启用事件驱动型函数重试

本文档介绍了如何为事件驱动型函数启用重试。HTTP 函数无法自动重试。

重试的语义

对于事件来源发出的每个事件,Cloud Functions 保证至少执行一次事件驱动型函数。默认情况下,如果函数调用因错误而终止,则该函数不会被再次调用,且相应事件会被丢弃。当您针对事件驱动型函数启用重试时,Cloud Functions 会重试失败的函数调用,直到该函数调用成功或重试期限到期。

对于第 2 代函数,此重试期限会在 24 小时后到期。对于第 1 代函数,重试期限会在 7 天后到期。Cloud Functions 使用指数退避策略重试新创建的事件驱动型函数,增加的退避时间在 10 到 600 秒之间。此政策会在您首次部署新函数时应用于该函数。它不会追溯应用于此版本说明中描述的更改生效之前首次部署的现有函数,即使您重新部署这些函数也是如此。

如果没有为函数启用重试(默认设置),则函数始终报告其成功执行,并且 200 OK 响应代码可能出现在其日志中。即使函数出现错误,也会发生这种情况。为了清楚说明函数何时出现错误,请务必适当地报告错误

为什么事件驱动型函数会执行失败

在极少数情况下,函数可能会由于内部错误而提早退出,并且默认情况下函数可能会自动重试,也可能不会自动重试。

更常见的情况是,事件驱动型函数可能由于函数代码本身抛出错误而无法成功完成。可能导致这种情况的原因包括:

  • 函数包含 bug,且运行时抛出异常。
  • 函数无法访问服务端点,或者在尝试访问端点时超时。
  • 函数本身有意抛出异常(例如,某个参数验证失败)。

## 提供的数据
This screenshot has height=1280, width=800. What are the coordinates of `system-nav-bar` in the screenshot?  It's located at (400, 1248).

* * *

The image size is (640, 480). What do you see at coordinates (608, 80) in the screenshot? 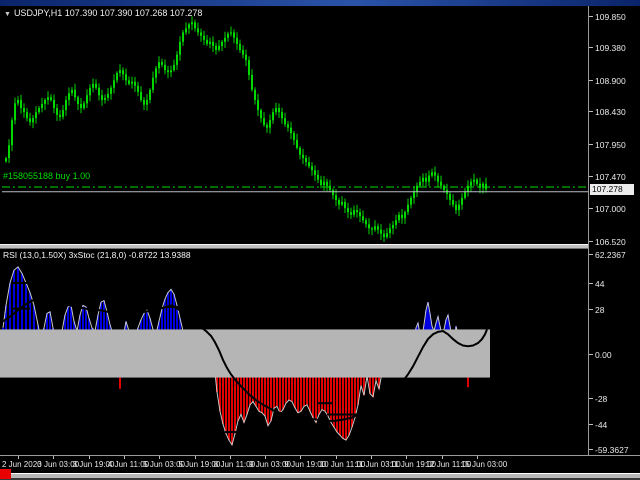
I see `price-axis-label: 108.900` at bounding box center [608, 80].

## 任务 1
把函数重试说明里从“如果没有为函数启用重试(默认设置),则函数始终报告其成功执行,并且 200 OK”开始、一直到“动重试,也可能不会自动重试。”为止的全部文字逐字抄写下来。
## 任务 2
按照函数重试说明,第 2 代函数的重试期限在多长时间后到期?

## 回答 1
如果没有为函数启用重试(默认设置),则函数始终报告其成功执行,并且 200 OK 响应代码可能出现在其日志中。即使函数出现错误,也会发生这种情况。为了清楚说明函数何时出现错误,请务必适当地报告错误

为什么事件驱动型函数会执行失败

在极少数情况下,函数可能会由于内部错误而提早退出,并且默认情况下函数可能会自动重试,也可能不会自动重试。

## 回答 2
24 小时后到期。